### Try it
Find and copy each line of the records where the string "computer" shows up.

====== Material provided ======

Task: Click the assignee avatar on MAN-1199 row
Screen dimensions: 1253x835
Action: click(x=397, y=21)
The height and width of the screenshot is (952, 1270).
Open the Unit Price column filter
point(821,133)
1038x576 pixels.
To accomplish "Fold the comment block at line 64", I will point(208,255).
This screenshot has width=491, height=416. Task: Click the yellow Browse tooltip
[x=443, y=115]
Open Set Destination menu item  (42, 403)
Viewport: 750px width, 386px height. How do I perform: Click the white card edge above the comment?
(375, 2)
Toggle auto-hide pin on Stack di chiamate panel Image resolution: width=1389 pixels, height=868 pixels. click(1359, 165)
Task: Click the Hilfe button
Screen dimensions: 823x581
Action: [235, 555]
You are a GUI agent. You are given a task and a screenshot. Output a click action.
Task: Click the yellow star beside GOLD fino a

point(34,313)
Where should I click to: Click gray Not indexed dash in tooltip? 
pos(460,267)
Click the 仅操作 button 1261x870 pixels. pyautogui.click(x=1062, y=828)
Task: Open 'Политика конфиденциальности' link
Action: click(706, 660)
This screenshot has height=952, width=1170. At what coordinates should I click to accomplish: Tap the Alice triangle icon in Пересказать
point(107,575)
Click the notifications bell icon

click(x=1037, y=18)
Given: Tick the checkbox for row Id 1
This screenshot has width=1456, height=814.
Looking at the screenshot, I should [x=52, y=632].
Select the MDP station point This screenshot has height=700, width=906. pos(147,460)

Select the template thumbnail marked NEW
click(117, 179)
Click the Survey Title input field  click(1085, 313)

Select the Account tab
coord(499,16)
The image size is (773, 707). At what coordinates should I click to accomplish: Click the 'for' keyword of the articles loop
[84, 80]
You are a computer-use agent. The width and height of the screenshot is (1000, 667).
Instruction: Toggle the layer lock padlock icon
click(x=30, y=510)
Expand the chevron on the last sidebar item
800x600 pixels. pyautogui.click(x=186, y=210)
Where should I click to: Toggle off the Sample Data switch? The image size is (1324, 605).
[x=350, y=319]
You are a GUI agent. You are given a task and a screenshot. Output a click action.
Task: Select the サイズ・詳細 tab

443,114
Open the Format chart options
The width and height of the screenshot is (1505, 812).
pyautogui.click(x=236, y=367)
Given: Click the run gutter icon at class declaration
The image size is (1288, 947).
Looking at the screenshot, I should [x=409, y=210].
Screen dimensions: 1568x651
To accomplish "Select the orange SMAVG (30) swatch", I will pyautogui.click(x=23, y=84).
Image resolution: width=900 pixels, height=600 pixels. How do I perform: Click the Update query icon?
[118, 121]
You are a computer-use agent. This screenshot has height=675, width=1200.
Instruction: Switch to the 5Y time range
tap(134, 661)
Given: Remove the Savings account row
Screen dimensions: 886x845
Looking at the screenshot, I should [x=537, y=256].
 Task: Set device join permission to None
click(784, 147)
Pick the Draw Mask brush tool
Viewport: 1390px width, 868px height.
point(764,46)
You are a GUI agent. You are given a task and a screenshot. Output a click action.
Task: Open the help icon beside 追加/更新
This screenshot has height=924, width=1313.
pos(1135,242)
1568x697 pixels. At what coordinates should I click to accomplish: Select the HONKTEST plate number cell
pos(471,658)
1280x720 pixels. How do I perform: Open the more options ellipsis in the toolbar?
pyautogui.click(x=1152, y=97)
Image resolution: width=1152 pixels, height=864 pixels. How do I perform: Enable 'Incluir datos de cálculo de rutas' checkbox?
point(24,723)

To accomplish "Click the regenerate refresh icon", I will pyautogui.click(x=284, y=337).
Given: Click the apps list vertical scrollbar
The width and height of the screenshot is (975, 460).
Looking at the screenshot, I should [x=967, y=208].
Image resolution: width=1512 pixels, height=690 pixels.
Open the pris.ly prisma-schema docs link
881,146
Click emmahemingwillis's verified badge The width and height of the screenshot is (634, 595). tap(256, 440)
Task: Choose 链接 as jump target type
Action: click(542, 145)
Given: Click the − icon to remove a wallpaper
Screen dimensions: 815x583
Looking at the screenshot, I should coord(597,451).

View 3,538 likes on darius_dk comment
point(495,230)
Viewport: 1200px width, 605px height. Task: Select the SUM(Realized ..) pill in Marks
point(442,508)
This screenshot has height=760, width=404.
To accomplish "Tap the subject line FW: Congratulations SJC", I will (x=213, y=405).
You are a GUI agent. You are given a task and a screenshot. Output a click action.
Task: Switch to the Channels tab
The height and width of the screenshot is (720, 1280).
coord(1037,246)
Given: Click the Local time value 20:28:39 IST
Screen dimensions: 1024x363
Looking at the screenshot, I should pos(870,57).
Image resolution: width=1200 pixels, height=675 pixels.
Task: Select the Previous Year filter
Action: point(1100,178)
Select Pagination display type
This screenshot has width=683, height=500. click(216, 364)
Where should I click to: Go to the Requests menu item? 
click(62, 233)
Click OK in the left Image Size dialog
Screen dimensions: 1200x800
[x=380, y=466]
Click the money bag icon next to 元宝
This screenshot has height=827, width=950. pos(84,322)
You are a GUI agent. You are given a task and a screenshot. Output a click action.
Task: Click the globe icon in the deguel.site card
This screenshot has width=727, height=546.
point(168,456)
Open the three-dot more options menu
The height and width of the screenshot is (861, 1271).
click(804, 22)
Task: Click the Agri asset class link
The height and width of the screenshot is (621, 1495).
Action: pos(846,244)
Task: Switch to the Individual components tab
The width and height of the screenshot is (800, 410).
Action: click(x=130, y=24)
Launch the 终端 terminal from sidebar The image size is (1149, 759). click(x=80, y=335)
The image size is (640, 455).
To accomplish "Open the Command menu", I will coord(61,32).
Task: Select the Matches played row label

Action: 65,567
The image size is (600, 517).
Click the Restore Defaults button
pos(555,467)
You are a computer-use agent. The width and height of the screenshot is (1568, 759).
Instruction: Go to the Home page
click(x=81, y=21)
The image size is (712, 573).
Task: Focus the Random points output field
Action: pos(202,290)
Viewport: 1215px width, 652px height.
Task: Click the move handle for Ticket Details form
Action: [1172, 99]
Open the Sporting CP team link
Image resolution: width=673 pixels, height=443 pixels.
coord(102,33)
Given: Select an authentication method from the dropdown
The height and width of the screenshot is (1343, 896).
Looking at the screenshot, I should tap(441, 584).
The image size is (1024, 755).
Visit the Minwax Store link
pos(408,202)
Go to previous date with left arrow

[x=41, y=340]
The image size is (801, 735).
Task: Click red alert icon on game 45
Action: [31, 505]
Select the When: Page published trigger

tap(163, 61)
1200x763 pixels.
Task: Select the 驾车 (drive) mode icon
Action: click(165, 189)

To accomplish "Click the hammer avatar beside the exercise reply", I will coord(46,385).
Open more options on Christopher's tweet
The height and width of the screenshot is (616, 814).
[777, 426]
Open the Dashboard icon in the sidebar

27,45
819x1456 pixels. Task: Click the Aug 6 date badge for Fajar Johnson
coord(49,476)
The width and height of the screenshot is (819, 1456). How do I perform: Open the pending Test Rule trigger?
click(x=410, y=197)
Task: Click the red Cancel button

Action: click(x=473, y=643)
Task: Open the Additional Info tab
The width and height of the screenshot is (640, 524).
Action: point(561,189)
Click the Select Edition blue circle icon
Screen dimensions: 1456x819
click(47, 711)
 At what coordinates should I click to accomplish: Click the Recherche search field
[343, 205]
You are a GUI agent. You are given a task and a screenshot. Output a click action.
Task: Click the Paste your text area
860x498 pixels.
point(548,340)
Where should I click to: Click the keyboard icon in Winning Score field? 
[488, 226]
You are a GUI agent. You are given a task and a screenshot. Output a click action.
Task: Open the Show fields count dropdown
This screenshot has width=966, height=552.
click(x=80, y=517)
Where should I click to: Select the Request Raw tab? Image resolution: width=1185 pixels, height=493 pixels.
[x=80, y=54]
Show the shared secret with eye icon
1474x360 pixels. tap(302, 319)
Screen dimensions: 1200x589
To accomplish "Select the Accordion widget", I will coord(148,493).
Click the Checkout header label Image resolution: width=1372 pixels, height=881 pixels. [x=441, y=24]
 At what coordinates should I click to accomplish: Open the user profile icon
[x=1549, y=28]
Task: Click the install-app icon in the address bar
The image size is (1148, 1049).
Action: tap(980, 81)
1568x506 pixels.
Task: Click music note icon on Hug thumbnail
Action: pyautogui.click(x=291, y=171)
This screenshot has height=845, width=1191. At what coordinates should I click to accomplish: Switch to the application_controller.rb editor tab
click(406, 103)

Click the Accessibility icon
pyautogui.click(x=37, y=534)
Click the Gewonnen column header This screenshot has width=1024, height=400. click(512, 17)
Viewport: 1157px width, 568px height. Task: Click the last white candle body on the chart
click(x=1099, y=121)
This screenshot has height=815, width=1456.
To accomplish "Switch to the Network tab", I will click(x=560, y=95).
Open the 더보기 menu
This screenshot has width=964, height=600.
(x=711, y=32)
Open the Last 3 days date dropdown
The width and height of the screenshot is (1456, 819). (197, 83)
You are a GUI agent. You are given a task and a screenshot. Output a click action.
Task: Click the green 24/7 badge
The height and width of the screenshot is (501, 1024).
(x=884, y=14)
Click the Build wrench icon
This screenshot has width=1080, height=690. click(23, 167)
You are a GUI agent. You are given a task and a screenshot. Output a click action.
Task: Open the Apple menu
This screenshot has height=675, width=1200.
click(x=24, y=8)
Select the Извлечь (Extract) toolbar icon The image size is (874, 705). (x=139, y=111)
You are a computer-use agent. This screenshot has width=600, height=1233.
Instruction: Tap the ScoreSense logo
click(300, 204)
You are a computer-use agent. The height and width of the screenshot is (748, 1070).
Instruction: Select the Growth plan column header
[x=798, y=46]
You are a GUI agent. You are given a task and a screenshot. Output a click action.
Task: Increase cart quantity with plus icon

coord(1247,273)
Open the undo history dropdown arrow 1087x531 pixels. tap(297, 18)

======

### Exercise output
You are a computer-use agent. The width and height of the screenshot is (1000, 667).
You are a computer-use agent. This screenshot has height=675, width=1200.
You are a computer-use agent. The width and height of the screenshot is (1568, 759).
You are a computer-use agent. This screenshot has width=600, height=1233.
You are a computer-use agent. The height and width of the screenshot is (748, 1070).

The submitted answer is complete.